Pendidikan, Kesehatan dan Kemiskinan Tak Boleh Sekadar Anggaran
Selain infrastruktur dan fiskal, Fraksi PDI Perjuangan menegaskan perhatian terhadap sektor pendidikan, kesehatan dan penanggulangan kemiskinan.
Pengelolaan belanja pendidikan, tunjangan, pemerataan guru, kompetensi kepala sekolah serta kualitas pembelajaran harus terus diperbaiki.
Di sektor kesehatan, perubahan status Puskesmas menjadi BLUD harus dibarengi peningkatan mutu pelayanan.
Sementara persoalan data Desil diminta mendapat perhatian serius karena akurasi data menjadi fondasi penyaluran program perlindungan sosial.
“Data harus menjadi alat keadilan. Masyarakat yang secara faktual membutuhkan intervensi tidak boleh kehilangan akses karena persoalan validitas data,” tegas Fraksi.
Setuju PAPBD 2026, Tapi Pengawasan Tak Berhenti
Setelah seluruh pembahasan dan tanggapan pemerintah daerah dicermati, Fraksi PDI Perjuangan akhirnya menyatakan menerima dan menyetujui Rancangan Perda Perubahan APBD Bondowoso Tahun Anggaran 2026 untuk ditetapkan menjadi Peraturan Daerah.

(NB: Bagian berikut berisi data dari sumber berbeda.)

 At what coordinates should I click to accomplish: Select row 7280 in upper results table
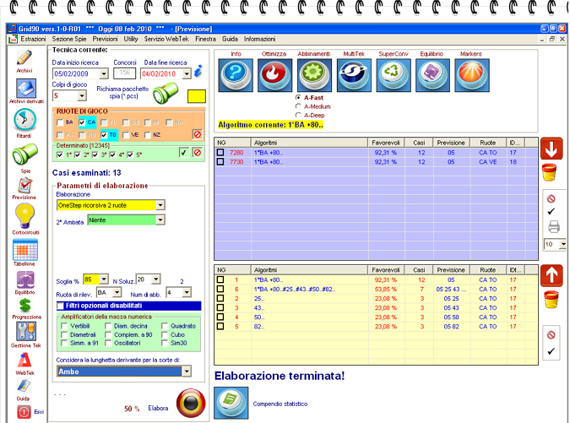click(236, 153)
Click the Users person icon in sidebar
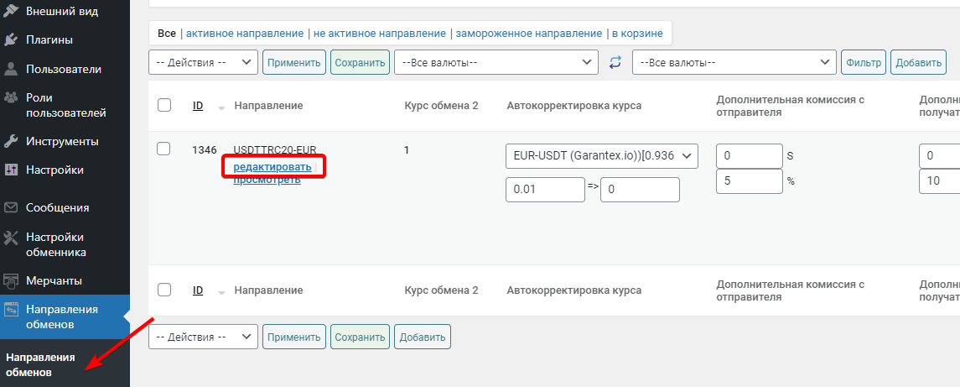Viewport: 960px width, 387px height. point(12,69)
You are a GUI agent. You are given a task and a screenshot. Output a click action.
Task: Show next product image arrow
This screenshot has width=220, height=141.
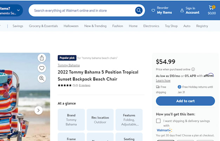39,110
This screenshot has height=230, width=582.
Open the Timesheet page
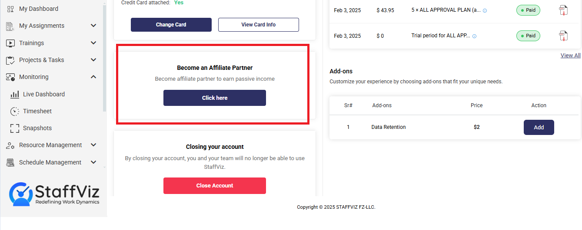[37, 111]
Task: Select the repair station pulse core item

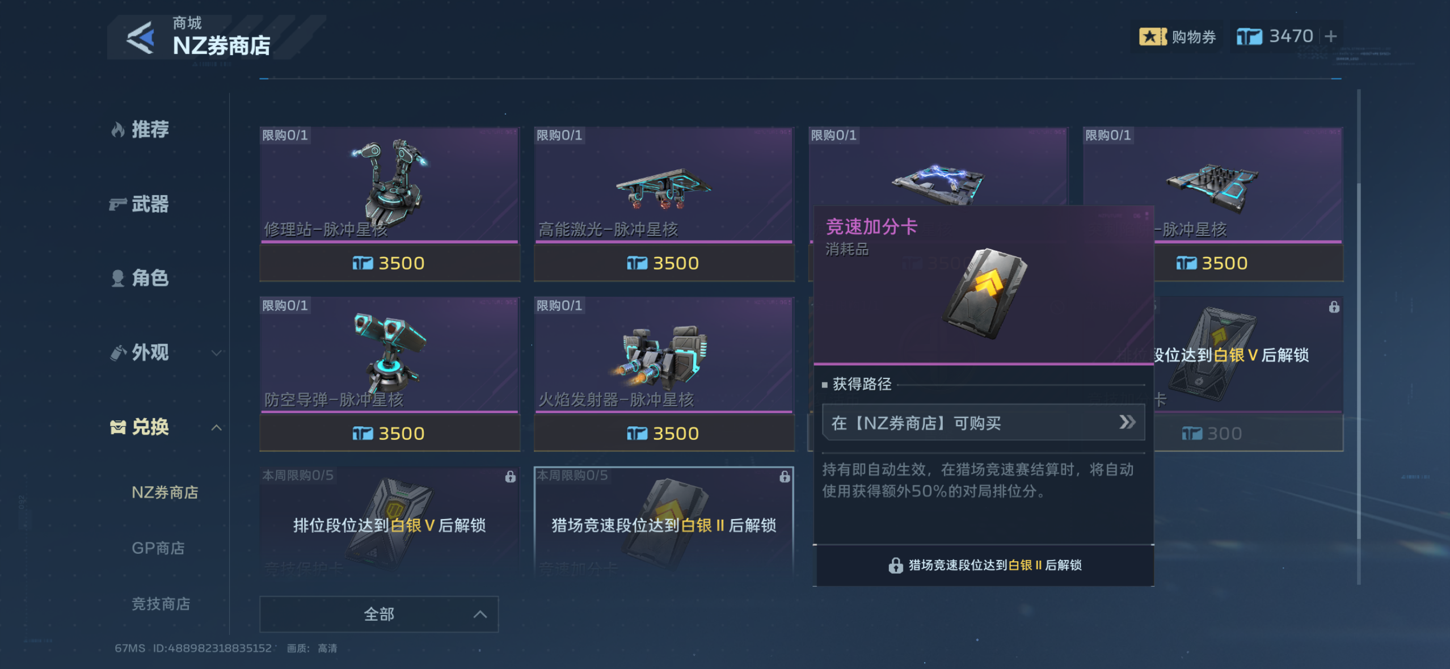Action: (389, 185)
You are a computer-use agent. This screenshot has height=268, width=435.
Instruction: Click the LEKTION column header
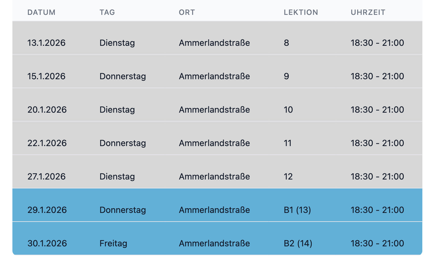(x=301, y=12)
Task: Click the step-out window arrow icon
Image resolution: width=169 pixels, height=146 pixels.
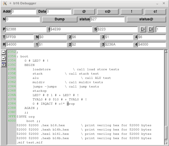Action: point(4,65)
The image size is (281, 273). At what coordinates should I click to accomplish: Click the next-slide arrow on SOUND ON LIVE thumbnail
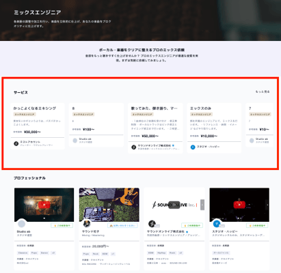coord(202,205)
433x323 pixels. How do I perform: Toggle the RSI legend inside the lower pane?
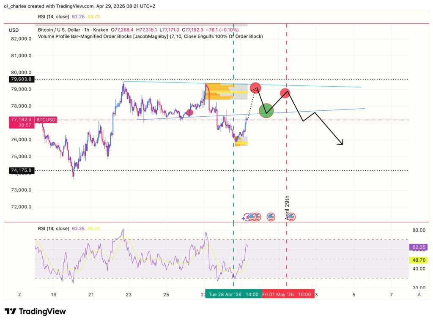pyautogui.click(x=53, y=228)
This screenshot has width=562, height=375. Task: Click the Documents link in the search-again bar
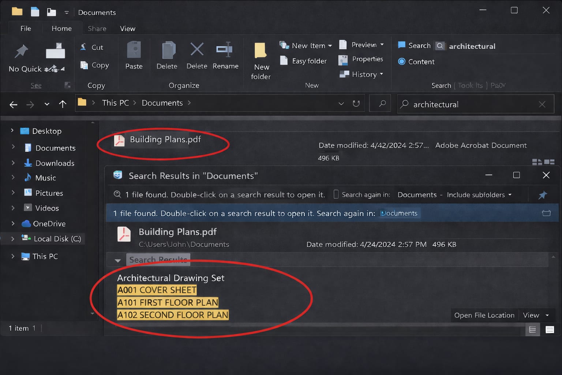coord(399,213)
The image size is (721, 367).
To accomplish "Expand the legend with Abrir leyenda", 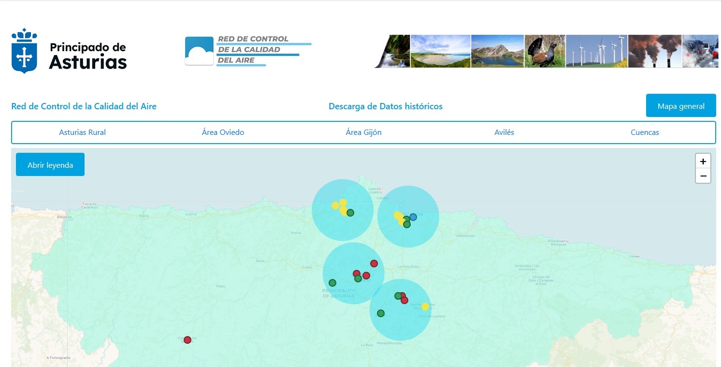I will click(x=50, y=165).
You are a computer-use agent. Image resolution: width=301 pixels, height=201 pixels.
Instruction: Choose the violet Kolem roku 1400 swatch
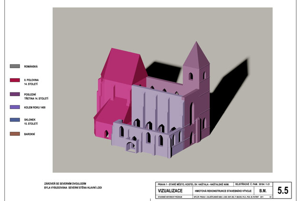tap(15, 107)
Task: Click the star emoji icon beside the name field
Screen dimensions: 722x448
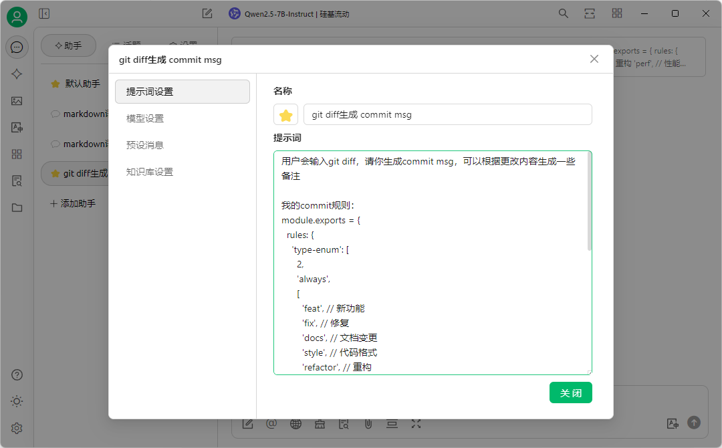Action: [285, 115]
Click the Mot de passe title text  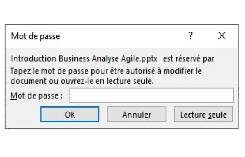click(36, 36)
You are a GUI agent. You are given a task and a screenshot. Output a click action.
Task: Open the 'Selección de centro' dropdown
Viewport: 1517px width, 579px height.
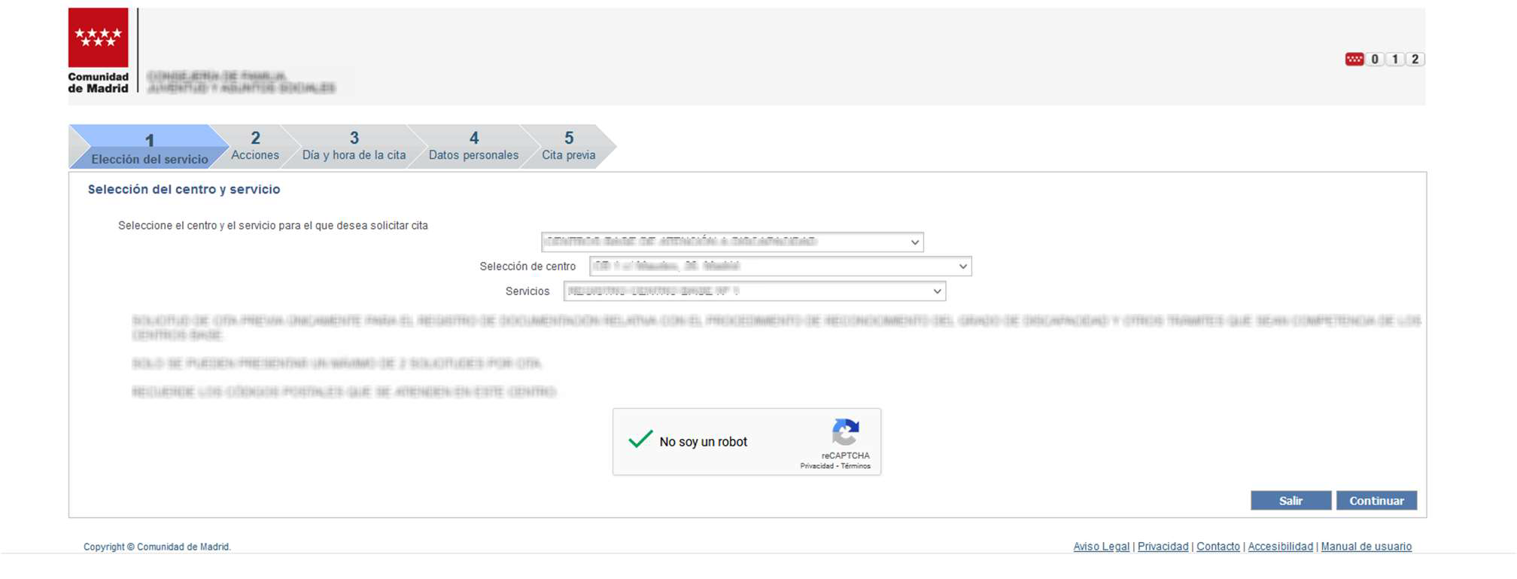click(x=780, y=266)
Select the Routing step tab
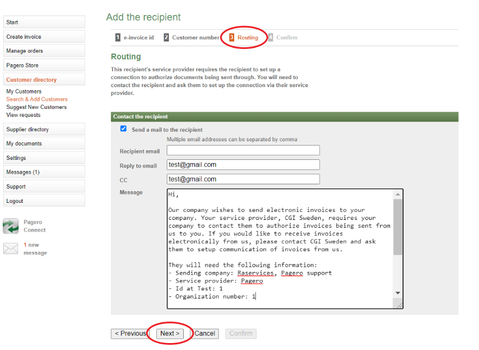This screenshot has height=350, width=479. click(x=244, y=38)
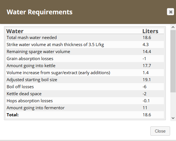Click the Grain absorption losses label
The height and width of the screenshot is (141, 176).
pyautogui.click(x=30, y=59)
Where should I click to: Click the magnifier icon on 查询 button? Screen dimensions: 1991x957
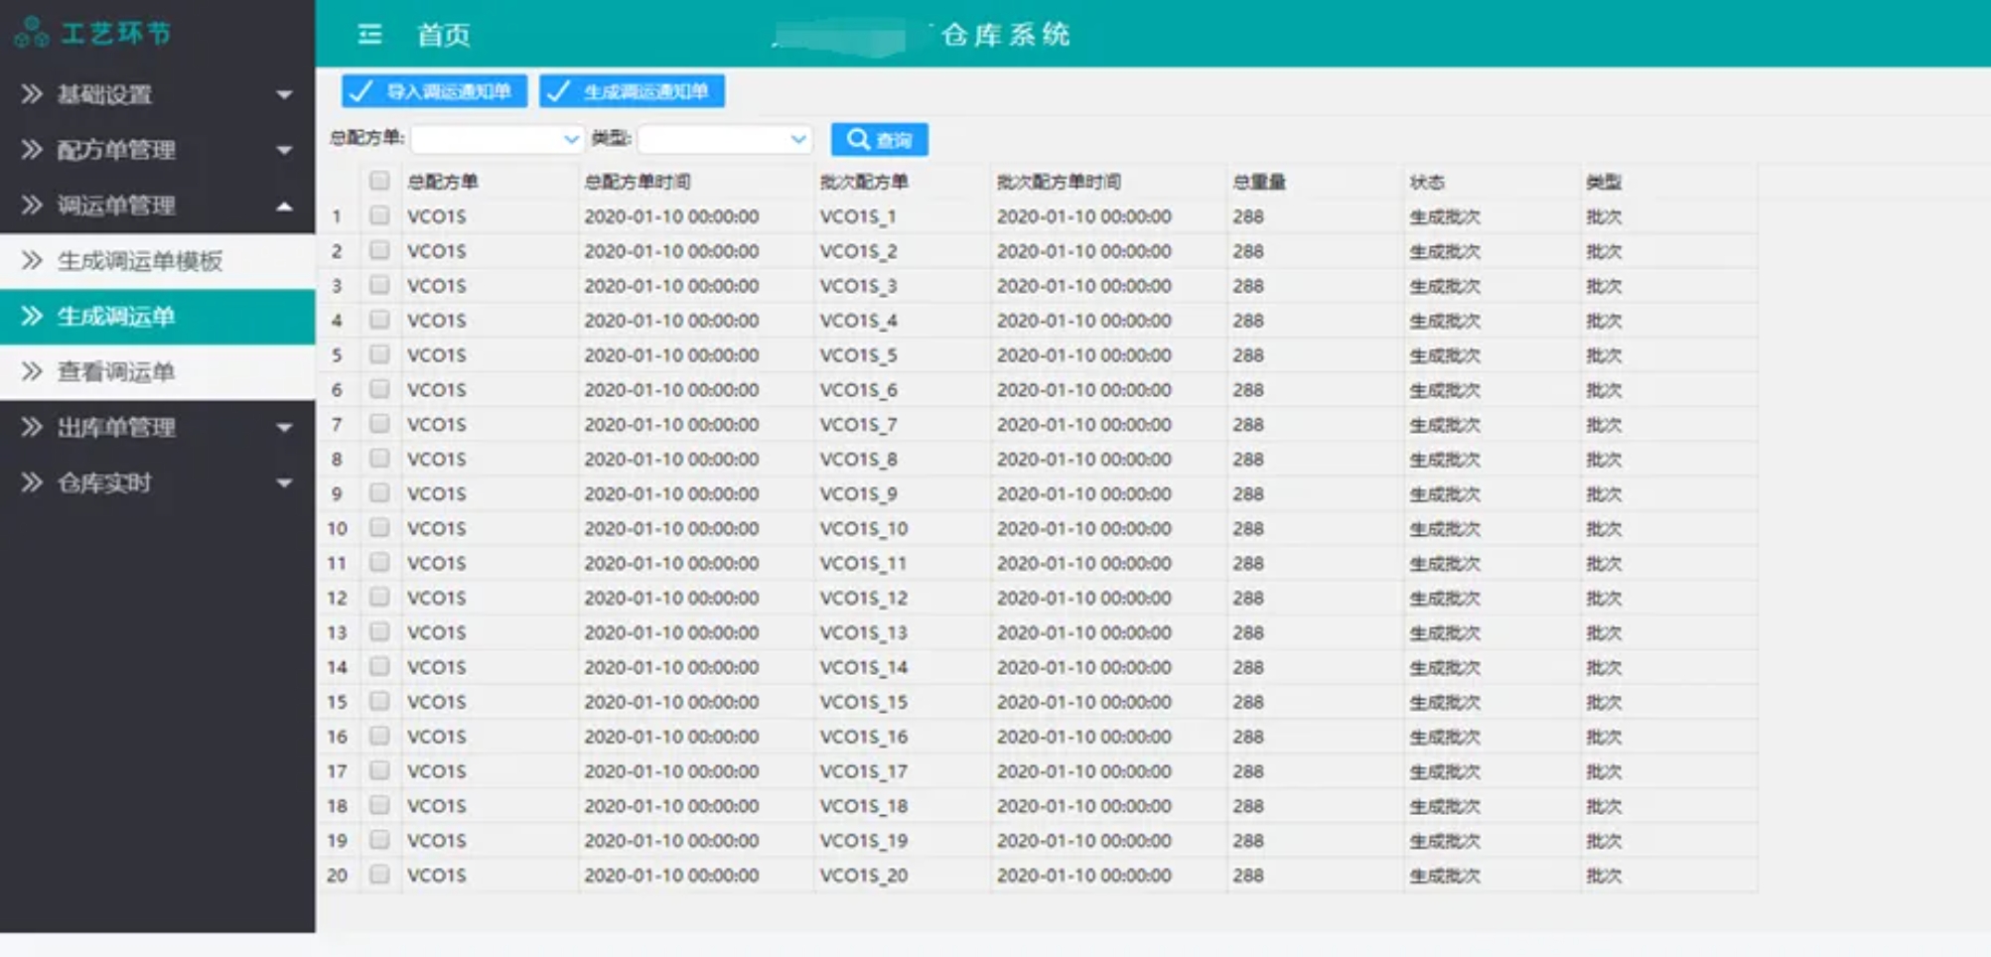pos(858,140)
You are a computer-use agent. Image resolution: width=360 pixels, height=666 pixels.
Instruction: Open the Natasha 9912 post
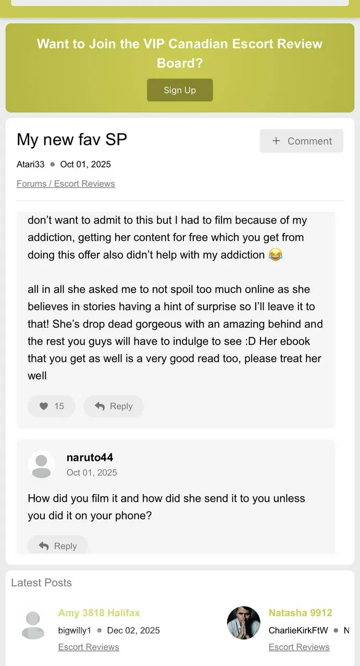point(300,613)
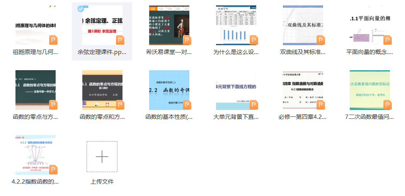The image size is (405, 196).
Task: Click PPT badge icon on 双曲线及其标准 thumbnail
Action: pyautogui.click(x=321, y=40)
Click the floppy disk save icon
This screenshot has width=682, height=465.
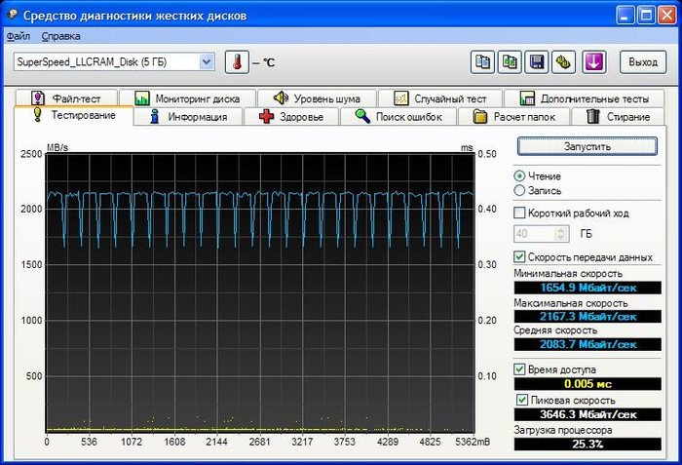tap(535, 62)
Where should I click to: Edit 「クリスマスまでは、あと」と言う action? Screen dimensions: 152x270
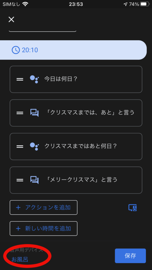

Namun, persetujuan itu disertai catatan bahwa seluruh rekomendasi dan koreksi Fraksi harus menjadi bagian dari komitmen bersama dalam pelaksanaan APBD.
Fraksi menegaskan, persetujuan PAPBD bukan akhir dari pengawasan.
Justru setelah anggaran ditetapkan, pengawasan harus semakin kuat untuk memastikan uang rakyat benar-benar menghasilkan pembangunan yang dapat dirasakan masyarakat.
“APBD bukan sekadar angka. APBD adalah keputusan politik tentang prioritas kehidupan masyarakat. Ukuran keberhasilan bukan hanya berapa besar anggaran dibelanjakan, tetapi seberapa besar persoalan rakyat dapat diselesaikan.”
Fraksi PDI Perjuangan pun menutup pendapat akhirnya dengan pesan tegas:
APBD harus hadir untuk rakyat. Pembangunan harus dirasakan rakyat. Dan setiap kebijakan Pemerintah Daerah harus bermuara pada peningkatan kesejahteraan rakyat Bondowoso.